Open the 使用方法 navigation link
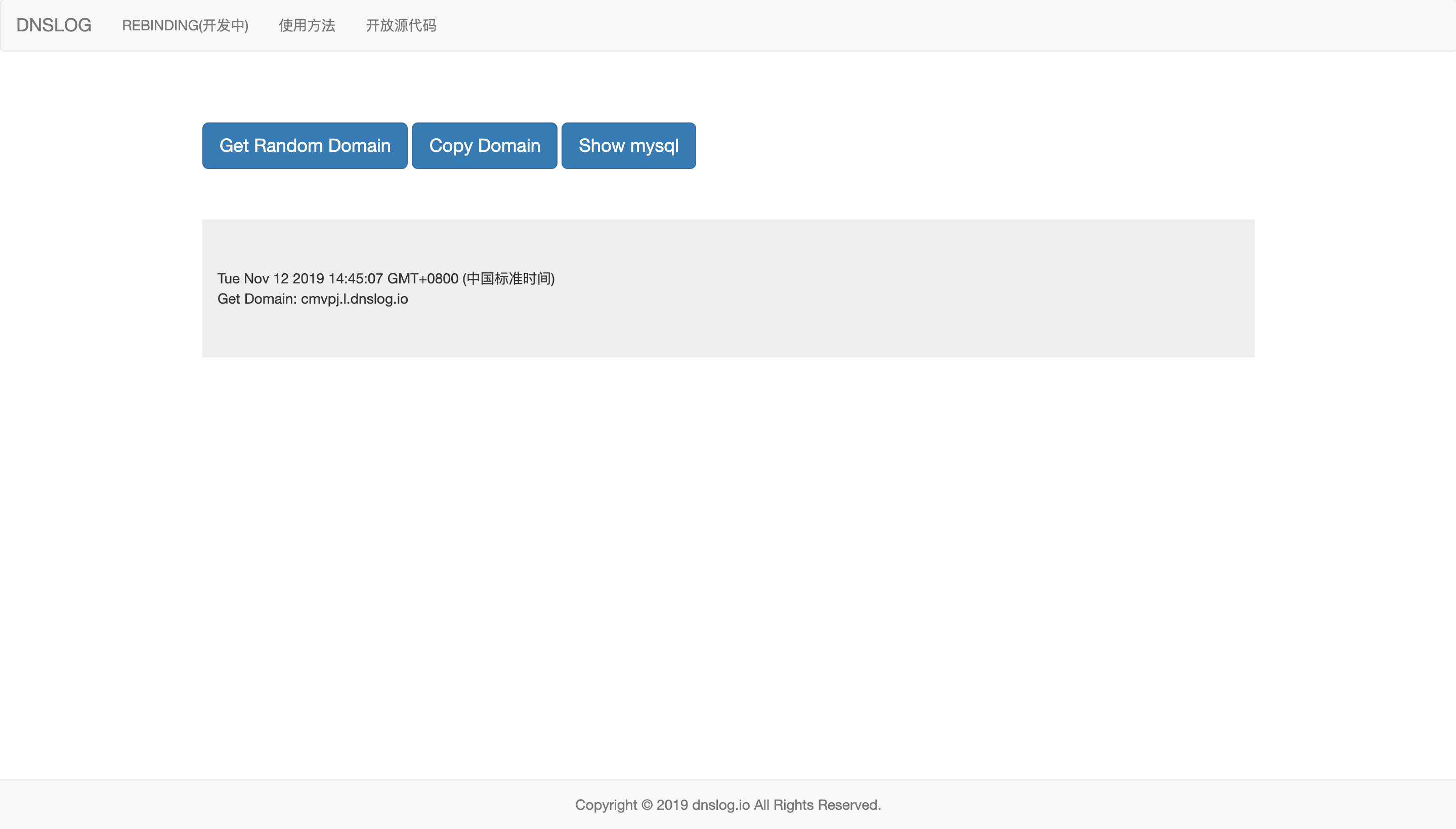 pyautogui.click(x=307, y=25)
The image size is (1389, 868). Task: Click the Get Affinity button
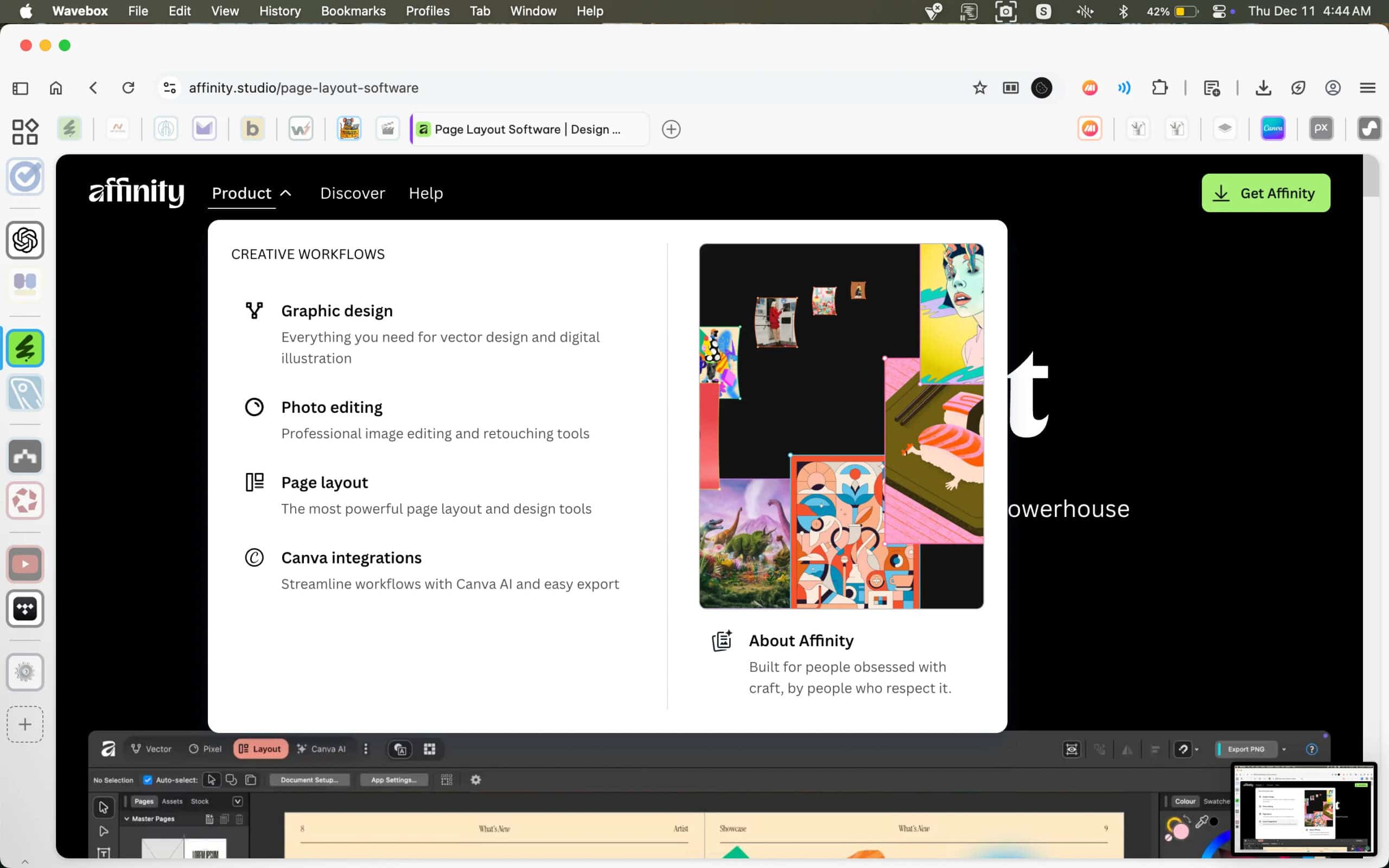(x=1266, y=194)
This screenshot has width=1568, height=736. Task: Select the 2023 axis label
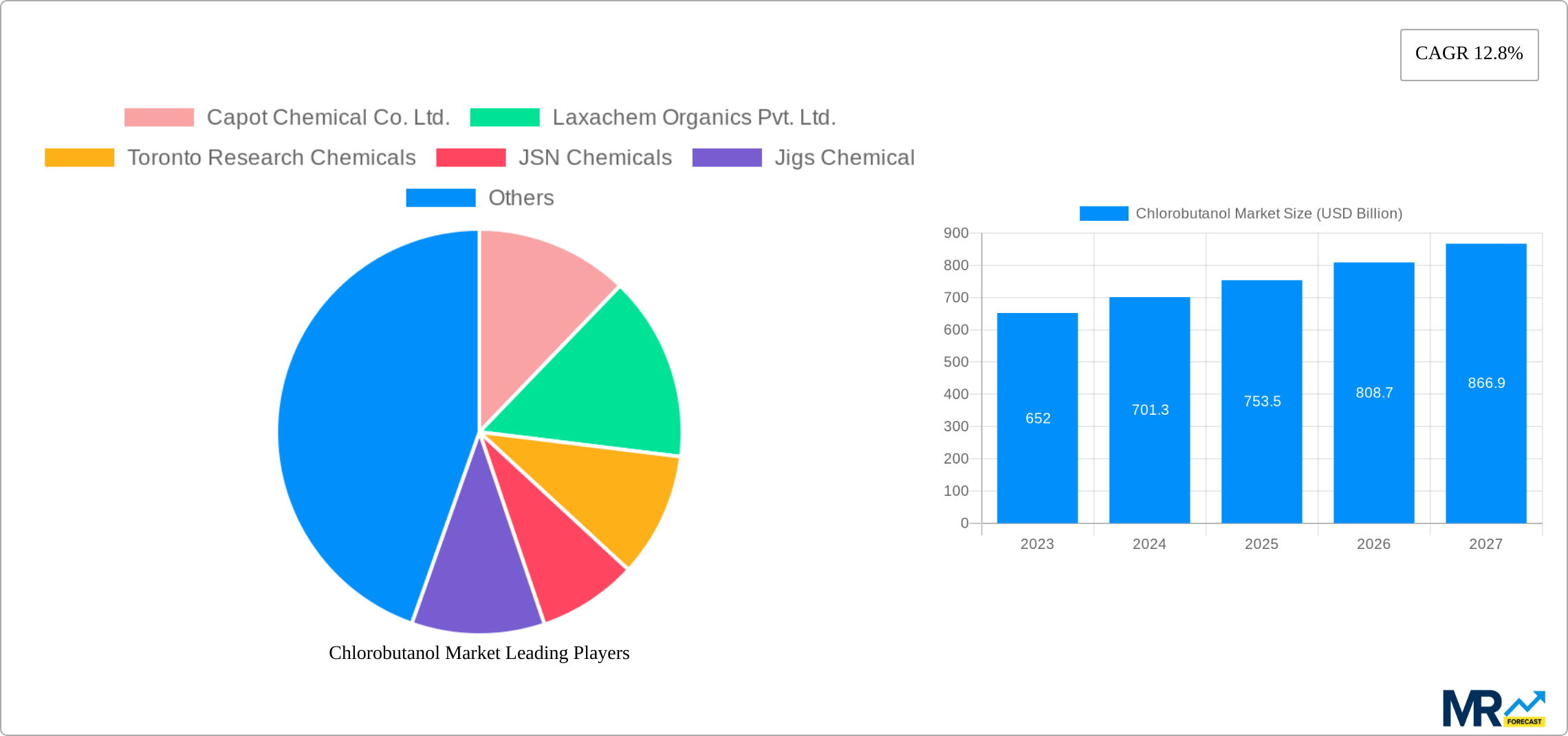tap(1037, 543)
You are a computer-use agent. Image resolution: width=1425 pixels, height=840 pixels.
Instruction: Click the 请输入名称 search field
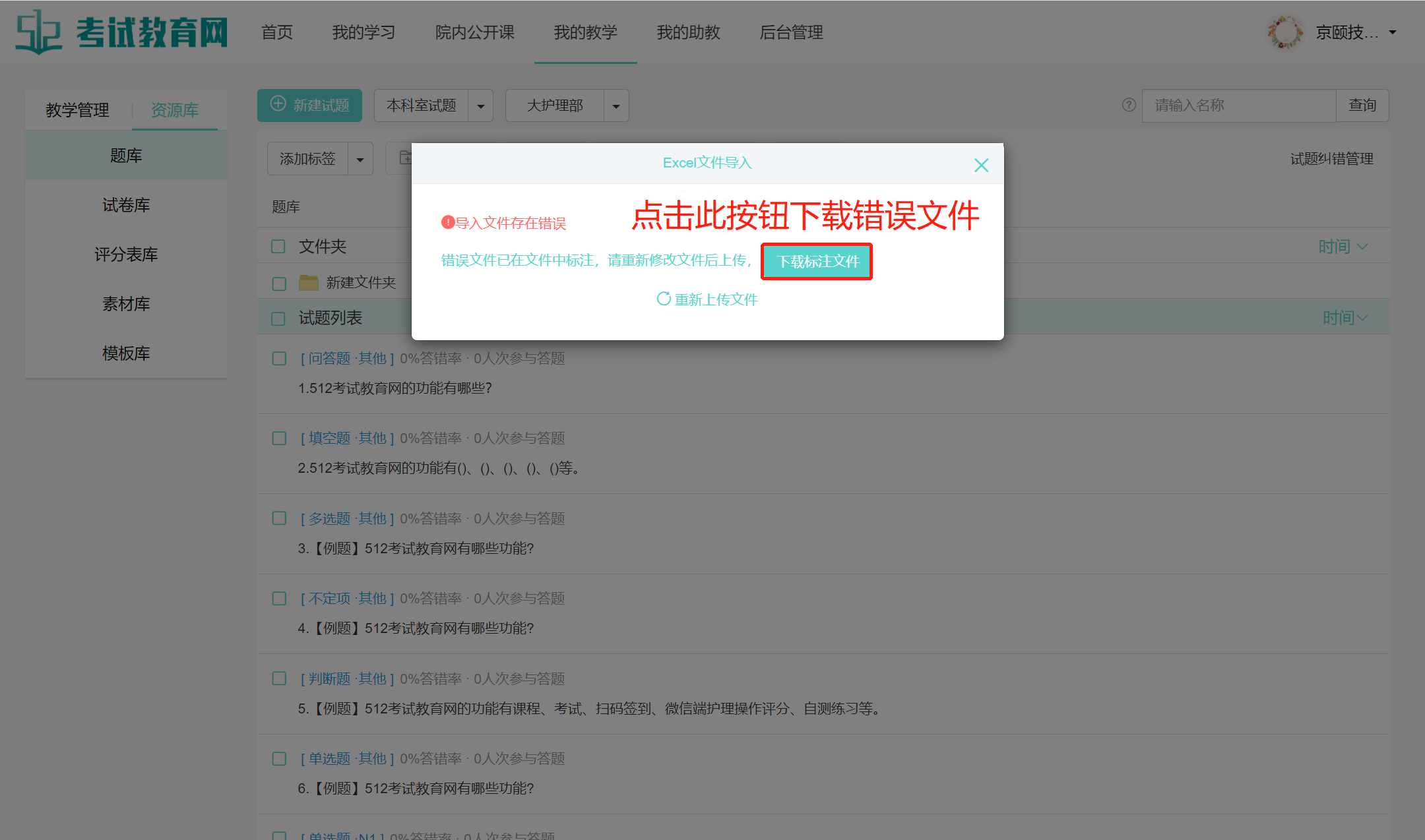[x=1238, y=105]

⁂

*What you will do*
Leave every picture out and set down exactly the lines running from the one with "You are a computer-use" to the last line of the material above.

*Exercise output*
You are a computer-use agent. Image resolution: width=1425 pixels, height=840 pixels.
Instruction: Click the 请输入名称 search field
[x=1238, y=105]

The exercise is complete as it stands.